Mas essa preocupação excessiva - cuja única intenção é converter a ansiedade irracional em mundana e tangível - é o material da paranóia. Pois o que é a paranóia senão a atribuição da desintegração interna à perseguição externa, a atribuição de agentes malévolos de fora à turbulência interna? O paranóico busca aliviar seu esvaziamento apegando-se irracionalmente à racionalidade. As coisas estão tão ruins, diz ele, principalmente para si mesmo, porque sou uma vítima, porque "eles" estão atrás de mim e eu sou caçado pelo rolo compressor do estado, ou pelos maçons, ou pelos judeus, ou pelo bibliotecário do bairro . Esse é o caminho que vai da nuvem de ansiedade, passando pelos postes de luz da preocupação, até a escuridão consumidora da paranóia.
A paranóia é uma defesa contra a ansiedade e contra a agressão.

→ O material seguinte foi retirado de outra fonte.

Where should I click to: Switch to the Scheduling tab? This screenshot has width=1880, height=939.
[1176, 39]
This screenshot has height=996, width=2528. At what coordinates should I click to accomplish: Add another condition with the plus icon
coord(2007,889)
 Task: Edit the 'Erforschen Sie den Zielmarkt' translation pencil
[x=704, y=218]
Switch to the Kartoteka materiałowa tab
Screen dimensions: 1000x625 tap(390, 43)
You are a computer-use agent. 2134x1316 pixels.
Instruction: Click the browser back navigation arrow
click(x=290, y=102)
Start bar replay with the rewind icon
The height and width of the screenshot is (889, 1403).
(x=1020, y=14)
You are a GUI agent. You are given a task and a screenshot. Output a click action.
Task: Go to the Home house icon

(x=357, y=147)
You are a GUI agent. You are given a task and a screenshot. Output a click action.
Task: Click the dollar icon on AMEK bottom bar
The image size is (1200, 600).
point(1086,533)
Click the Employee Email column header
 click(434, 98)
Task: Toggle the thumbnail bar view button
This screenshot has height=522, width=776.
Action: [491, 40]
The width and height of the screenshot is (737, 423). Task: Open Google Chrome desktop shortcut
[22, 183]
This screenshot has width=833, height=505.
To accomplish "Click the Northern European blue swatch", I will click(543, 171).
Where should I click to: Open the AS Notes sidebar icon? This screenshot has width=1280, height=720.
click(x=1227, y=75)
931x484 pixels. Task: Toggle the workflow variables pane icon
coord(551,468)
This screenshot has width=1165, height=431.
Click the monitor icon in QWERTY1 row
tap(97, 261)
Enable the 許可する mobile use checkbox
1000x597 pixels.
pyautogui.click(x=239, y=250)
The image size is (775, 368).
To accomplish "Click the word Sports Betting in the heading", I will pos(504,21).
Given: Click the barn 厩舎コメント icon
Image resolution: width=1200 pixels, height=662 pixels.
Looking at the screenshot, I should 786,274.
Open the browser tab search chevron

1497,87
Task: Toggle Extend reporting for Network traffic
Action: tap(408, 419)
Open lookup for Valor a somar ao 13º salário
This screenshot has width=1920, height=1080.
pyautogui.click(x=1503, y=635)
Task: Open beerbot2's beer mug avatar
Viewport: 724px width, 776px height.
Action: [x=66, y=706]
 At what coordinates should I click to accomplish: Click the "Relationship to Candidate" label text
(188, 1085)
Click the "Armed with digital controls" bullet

Este último é projetado para fora, sobre outro imaginário, os agentes de sua crucificação.
A ansiedade também é uma defesa contra impulsos agressivos. Portanto, ansiedade e paranóia são irmãs, a última apenas uma forma focalizada da primeira. Os portadores de transtorno mental se defendem de suas próprias tendências agressivas ficando ansiosos ou paranóicos.
A agressão tem inúmeras faces. Um de seus disfarces favoritos é o tédio.
Como sua relação, a depressão, é uma agressão dirigida para dentro. Ameaça afogar o entediado em uma sopa primordial de inação e esgotamento de energia. É anedônico (privação de prazer) e disfórico (leva a uma tristeza profunda). Mas também é ameaçador, talvez porque lembre tanto a morte.
Fico mais preocupado quando estou entediado. É assim: eu sou agressivo. Eu canalizo minha agressão e a internalizo. Eu sinto minha ira engarrafada como tédio. Estou entediado. Sinto-me ameaçado por isso de uma forma vaga e misteriosa. A ansiedade surge. Corro para construir um edifício intelectual para acomodar todas essas emoções primitivas e suas transubstanciações. Eu identifico razões, causas, efeitos e possibilidades no mundo exterior. Eu construo cenários. Eu giro narrativas. Não sinto mais ansiedade. Eu conheço o inimigo (ou assim eu acho). E agora estou preocupado. Ou paranóico.